**Entries shown**
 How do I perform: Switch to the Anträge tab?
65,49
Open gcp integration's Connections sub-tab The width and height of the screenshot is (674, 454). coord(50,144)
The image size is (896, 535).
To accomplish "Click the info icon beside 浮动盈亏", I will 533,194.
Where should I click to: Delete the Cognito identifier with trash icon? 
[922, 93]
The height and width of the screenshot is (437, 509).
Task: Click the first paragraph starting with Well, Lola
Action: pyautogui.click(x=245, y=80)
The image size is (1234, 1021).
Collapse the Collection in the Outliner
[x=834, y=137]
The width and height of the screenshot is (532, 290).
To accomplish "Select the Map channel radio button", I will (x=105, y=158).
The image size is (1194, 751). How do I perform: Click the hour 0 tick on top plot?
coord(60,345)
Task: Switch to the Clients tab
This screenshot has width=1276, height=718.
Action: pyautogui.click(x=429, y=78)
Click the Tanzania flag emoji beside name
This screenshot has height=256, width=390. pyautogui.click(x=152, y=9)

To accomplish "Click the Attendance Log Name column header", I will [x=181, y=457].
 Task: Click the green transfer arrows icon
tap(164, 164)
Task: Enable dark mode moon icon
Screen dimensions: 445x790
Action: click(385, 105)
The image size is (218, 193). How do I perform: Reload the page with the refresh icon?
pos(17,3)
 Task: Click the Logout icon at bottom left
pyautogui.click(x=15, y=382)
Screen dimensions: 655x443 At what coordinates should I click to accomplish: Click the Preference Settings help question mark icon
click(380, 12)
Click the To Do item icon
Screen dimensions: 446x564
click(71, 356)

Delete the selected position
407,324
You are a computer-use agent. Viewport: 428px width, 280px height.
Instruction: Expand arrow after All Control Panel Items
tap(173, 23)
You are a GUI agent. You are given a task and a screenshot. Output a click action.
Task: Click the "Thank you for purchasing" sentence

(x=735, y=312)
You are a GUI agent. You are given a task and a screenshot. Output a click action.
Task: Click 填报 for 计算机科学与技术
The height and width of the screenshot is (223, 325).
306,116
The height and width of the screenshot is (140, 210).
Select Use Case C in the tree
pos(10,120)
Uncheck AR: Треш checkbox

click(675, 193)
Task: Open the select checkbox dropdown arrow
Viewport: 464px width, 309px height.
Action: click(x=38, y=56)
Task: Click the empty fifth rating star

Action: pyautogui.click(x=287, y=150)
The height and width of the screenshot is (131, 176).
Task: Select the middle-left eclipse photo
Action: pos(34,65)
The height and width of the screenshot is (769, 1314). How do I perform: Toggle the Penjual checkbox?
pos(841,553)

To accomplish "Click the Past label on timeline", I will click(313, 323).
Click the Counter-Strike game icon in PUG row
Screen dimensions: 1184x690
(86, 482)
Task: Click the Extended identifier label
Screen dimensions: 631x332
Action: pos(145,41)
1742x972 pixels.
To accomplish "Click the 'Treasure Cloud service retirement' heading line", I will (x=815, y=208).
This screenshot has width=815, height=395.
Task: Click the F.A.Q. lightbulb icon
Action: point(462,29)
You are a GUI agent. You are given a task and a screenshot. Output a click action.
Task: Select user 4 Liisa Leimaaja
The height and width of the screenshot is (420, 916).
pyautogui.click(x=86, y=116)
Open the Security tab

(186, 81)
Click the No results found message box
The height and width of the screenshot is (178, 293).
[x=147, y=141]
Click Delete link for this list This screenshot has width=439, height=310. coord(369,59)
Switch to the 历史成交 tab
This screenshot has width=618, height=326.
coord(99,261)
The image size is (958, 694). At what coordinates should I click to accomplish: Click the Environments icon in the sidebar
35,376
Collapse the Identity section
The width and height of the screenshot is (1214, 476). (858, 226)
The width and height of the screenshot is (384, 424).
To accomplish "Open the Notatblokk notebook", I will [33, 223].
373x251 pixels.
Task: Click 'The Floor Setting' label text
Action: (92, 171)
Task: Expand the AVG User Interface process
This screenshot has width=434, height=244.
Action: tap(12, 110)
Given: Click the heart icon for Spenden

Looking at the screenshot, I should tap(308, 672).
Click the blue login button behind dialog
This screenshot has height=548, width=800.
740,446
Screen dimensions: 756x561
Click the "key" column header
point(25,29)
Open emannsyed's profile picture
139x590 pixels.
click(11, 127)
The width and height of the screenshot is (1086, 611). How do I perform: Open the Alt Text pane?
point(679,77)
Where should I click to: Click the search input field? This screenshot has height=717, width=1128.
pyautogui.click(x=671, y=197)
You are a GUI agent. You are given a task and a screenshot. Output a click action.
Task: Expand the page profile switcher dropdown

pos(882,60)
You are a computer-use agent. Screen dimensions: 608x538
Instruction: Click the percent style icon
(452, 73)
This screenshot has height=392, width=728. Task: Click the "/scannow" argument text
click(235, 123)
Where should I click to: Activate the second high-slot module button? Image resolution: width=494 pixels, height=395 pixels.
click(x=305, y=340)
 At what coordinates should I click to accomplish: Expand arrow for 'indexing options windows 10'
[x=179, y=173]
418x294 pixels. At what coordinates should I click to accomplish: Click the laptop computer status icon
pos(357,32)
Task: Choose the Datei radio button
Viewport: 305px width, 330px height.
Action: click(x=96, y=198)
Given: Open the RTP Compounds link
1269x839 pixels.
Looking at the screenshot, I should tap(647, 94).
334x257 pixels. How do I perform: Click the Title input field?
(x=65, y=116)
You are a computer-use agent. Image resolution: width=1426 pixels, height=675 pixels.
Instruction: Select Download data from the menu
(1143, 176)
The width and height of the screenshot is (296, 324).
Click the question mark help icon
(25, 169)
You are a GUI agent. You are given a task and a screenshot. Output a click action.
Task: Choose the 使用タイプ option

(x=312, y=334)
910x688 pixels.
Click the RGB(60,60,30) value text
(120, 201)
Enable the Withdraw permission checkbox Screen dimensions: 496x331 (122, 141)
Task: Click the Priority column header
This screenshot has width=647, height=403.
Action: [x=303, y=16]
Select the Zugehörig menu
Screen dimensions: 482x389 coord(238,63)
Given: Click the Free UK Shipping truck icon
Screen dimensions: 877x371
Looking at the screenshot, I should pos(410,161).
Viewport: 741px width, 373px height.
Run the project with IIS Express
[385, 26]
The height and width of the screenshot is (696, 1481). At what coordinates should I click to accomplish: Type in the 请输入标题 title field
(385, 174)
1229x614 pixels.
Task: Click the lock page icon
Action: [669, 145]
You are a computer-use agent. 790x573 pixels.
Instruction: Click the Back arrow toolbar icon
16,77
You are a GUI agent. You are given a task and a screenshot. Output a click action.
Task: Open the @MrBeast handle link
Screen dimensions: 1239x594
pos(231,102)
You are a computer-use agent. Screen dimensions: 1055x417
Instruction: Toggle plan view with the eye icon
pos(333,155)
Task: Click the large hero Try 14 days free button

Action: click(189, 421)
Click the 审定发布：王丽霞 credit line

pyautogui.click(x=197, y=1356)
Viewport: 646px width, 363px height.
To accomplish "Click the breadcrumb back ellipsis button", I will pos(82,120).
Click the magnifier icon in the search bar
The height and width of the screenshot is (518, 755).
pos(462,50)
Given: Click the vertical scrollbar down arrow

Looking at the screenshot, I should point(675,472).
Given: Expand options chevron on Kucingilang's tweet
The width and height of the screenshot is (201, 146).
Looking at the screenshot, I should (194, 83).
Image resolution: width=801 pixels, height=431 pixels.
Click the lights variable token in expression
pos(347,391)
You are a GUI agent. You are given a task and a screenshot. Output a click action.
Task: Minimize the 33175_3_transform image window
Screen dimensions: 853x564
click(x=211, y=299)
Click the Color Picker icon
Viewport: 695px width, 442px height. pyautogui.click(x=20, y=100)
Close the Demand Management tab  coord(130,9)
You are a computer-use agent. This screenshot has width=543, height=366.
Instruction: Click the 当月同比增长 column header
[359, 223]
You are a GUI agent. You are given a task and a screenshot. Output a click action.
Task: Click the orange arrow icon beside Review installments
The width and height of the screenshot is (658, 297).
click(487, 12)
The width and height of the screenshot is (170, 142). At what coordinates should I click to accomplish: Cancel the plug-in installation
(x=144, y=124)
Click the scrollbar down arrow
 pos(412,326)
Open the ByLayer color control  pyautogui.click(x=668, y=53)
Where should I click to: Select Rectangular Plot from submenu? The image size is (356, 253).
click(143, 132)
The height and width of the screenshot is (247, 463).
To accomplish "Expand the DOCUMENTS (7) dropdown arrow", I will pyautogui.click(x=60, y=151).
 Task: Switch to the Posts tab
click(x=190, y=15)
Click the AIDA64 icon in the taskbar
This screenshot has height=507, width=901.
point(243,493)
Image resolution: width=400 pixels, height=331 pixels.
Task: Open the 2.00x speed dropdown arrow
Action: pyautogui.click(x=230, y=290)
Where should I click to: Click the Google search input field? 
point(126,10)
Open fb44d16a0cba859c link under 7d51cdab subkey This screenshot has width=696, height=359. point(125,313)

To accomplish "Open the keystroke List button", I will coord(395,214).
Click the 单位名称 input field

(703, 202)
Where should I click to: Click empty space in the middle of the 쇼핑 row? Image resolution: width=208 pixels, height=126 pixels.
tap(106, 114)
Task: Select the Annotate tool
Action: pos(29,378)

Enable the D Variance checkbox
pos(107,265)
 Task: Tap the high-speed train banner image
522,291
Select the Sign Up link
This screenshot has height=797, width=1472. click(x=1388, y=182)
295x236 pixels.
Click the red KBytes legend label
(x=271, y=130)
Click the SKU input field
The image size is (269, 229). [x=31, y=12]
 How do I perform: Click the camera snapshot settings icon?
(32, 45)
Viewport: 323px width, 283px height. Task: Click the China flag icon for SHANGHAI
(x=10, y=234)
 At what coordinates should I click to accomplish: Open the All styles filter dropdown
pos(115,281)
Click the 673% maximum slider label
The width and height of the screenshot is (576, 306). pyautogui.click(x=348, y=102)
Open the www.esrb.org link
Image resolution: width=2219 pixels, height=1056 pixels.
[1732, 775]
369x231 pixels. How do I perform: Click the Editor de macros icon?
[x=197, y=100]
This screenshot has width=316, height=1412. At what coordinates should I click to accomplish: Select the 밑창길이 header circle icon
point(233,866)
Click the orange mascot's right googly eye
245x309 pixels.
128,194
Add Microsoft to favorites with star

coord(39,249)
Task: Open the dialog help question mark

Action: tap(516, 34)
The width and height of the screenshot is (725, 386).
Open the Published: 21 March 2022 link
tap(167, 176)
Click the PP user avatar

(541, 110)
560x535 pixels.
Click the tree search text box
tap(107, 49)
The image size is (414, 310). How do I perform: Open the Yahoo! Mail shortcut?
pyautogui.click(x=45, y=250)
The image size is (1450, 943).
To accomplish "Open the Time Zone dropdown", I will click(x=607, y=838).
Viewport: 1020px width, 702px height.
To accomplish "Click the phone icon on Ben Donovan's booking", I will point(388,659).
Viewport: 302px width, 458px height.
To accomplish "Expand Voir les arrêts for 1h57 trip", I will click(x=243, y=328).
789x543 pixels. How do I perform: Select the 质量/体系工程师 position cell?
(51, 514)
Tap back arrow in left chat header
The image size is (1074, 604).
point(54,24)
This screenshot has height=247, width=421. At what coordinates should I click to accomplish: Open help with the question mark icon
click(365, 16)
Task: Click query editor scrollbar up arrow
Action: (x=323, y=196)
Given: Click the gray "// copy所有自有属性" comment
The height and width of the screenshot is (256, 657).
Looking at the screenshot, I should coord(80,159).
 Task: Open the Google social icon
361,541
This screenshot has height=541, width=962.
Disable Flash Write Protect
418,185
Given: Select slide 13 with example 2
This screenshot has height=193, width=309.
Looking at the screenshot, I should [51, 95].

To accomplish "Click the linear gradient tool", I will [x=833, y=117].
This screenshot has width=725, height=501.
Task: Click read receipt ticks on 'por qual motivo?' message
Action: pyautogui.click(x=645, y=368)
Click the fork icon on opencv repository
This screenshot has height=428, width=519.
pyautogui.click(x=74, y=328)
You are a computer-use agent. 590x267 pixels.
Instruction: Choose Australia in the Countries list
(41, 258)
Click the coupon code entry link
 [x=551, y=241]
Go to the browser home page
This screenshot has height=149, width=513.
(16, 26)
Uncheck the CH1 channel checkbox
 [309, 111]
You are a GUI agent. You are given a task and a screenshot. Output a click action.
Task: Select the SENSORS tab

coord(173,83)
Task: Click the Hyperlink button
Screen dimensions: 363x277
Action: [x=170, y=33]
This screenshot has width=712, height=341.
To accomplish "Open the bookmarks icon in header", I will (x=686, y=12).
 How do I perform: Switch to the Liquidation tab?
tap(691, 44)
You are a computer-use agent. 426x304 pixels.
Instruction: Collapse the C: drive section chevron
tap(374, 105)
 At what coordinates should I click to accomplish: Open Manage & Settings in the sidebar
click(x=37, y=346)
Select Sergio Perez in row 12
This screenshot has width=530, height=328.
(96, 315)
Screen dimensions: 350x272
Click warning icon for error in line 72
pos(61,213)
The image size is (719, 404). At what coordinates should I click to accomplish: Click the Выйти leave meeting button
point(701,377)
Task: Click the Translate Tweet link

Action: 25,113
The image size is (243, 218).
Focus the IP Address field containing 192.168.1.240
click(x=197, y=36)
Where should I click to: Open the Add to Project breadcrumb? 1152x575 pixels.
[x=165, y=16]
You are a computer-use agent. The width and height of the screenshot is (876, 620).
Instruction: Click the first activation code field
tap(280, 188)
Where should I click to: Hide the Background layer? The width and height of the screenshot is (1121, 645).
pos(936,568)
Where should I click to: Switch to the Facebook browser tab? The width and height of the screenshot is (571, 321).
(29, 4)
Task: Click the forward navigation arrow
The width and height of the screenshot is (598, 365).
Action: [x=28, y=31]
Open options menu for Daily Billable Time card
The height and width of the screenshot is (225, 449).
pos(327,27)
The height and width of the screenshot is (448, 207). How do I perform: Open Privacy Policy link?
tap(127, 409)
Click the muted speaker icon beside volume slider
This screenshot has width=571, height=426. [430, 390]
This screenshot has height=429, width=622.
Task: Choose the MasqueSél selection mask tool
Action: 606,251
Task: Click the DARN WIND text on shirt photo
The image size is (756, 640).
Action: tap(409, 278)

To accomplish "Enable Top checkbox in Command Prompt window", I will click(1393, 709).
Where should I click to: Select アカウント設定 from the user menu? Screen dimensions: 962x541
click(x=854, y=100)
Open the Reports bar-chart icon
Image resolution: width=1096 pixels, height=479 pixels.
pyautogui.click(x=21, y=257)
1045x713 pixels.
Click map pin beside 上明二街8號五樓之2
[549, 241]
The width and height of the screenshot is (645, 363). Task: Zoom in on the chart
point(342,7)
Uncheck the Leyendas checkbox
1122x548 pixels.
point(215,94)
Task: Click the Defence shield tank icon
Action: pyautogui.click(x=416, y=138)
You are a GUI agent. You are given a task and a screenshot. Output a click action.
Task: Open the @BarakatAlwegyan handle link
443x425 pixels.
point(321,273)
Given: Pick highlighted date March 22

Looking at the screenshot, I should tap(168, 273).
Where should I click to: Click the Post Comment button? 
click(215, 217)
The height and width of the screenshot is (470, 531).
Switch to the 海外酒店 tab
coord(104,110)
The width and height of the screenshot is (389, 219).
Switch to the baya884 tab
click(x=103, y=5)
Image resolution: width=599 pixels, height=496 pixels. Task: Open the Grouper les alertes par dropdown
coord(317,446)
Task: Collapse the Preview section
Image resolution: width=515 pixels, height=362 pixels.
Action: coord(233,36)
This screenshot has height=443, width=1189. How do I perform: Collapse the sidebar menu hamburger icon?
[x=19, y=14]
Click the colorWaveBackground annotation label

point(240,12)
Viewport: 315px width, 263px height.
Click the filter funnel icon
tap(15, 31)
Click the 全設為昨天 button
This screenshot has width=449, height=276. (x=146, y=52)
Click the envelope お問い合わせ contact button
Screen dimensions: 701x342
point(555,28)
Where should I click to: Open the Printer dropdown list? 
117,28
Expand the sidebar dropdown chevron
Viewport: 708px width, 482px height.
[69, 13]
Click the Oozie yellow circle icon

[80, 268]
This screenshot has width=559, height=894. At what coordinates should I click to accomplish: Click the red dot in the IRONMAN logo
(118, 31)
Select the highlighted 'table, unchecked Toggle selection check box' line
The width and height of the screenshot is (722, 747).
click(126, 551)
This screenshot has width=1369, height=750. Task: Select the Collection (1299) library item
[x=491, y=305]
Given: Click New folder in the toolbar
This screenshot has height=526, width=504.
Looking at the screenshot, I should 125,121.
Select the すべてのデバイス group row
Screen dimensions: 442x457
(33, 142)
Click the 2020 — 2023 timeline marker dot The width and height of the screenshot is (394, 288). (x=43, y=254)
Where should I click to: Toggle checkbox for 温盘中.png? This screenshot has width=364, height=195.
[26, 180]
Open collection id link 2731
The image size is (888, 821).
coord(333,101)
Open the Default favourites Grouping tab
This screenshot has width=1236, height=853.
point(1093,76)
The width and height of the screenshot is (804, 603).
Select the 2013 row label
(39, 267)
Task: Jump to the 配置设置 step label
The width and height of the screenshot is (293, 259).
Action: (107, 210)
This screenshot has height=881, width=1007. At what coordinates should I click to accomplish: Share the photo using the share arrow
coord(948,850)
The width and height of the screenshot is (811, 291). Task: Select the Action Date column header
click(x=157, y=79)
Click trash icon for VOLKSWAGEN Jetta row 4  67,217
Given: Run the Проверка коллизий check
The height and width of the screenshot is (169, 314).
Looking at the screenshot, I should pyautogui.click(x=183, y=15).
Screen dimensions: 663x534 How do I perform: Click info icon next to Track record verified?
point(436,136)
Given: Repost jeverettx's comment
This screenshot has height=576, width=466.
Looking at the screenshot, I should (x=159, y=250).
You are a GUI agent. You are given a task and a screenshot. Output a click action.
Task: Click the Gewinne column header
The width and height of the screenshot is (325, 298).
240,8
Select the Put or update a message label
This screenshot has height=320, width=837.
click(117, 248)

**What the task requires**
Send back an exact copy of only the lines from the line with "789x543 pixels. How" up to and including the line with "Given: Click the gray" in the data above.

**Reply to the exercise**
789x543 pixels. How do I perform: Select the 质量/体系工程师 position cell?
(51, 514)
Tap back arrow in left chat header
The image size is (1074, 604).
point(54,24)
This screenshot has height=247, width=421. At what coordinates should I click to accomplish: Open help with the question mark icon
click(365, 16)
Task: Click query editor scrollbar up arrow
Action: (x=323, y=196)
Given: Click the gray "// copy所有自有属性" comment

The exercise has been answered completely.